Using Green’s Theorem the line integral from over \( - C\) becomes,

\[\int\limits_{{ - C}}{{{x^2}{y^2}\,dx + \left( {y{x^3} + {y^2}} \right)\,dy}} = \iint\limits_{D}{{3y{x^2} - 2y{x^2}\,dA}} = \iint\limits_{D}{{y{x^2}\,dA}}\]
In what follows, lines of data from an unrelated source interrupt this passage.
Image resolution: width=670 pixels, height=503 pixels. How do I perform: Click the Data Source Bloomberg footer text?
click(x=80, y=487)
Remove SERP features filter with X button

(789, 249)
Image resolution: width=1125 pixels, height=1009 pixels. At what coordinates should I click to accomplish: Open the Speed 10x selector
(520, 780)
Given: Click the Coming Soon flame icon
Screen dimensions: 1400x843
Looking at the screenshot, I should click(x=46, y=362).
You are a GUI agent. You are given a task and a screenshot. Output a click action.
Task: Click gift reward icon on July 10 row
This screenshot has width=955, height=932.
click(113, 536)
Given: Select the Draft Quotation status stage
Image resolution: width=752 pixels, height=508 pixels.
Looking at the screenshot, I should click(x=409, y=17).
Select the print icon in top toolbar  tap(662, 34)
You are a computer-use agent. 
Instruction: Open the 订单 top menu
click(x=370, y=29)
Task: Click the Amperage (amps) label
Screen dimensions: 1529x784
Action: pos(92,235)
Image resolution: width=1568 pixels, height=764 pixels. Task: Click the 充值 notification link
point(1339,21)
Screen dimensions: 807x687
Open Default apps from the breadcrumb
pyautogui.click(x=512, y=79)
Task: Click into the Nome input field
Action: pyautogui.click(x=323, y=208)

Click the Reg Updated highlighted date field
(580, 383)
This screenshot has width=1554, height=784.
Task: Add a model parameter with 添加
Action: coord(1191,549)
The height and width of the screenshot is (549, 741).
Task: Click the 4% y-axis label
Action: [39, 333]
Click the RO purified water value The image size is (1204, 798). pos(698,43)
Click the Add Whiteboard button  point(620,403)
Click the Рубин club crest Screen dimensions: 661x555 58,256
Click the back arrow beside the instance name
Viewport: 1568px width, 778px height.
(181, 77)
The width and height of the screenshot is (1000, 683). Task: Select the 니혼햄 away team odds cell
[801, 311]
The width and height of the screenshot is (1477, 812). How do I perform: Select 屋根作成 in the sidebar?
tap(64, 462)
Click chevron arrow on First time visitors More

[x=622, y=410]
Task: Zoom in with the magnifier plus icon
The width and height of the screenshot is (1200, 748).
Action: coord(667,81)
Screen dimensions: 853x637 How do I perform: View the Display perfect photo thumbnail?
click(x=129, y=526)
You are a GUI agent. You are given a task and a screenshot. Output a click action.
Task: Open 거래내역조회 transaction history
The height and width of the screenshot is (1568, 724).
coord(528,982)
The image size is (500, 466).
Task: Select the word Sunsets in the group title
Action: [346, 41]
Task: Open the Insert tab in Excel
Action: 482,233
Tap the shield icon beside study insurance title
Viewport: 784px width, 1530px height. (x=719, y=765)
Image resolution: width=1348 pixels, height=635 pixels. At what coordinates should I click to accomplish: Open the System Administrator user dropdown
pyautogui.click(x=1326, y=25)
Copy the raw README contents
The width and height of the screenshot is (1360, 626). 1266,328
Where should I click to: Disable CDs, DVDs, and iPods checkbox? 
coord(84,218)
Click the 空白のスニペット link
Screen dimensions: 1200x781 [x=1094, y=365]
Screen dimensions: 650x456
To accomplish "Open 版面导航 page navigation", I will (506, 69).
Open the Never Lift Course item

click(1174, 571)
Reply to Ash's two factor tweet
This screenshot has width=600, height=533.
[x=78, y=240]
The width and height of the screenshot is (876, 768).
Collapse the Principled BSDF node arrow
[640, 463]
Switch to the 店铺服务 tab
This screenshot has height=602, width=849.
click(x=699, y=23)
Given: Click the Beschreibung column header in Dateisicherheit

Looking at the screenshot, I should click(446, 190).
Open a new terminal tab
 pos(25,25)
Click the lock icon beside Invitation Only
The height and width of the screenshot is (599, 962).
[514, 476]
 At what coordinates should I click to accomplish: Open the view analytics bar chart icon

\(D\) is the region enclosed by the curve.

Show Step 3

We’ll leave it to you to verify that the equation of the line along the top of the region is given by \(y = \frac{1}{2}x\) and the equation of the line along the bottom of the region is given by \(y = - 2x\). Once we have these equations the region is then very easy to get limits for. They are,

\[\begin{array}{c}0 \le x \le 4\\ \displaystyle - 2x \le y \le \frac{1}{2}x\end{array}\] Show Step 4

Now all we need to do is evaluate the double integral to get the value of the line integral from \( - C\). Here is the evaluation work.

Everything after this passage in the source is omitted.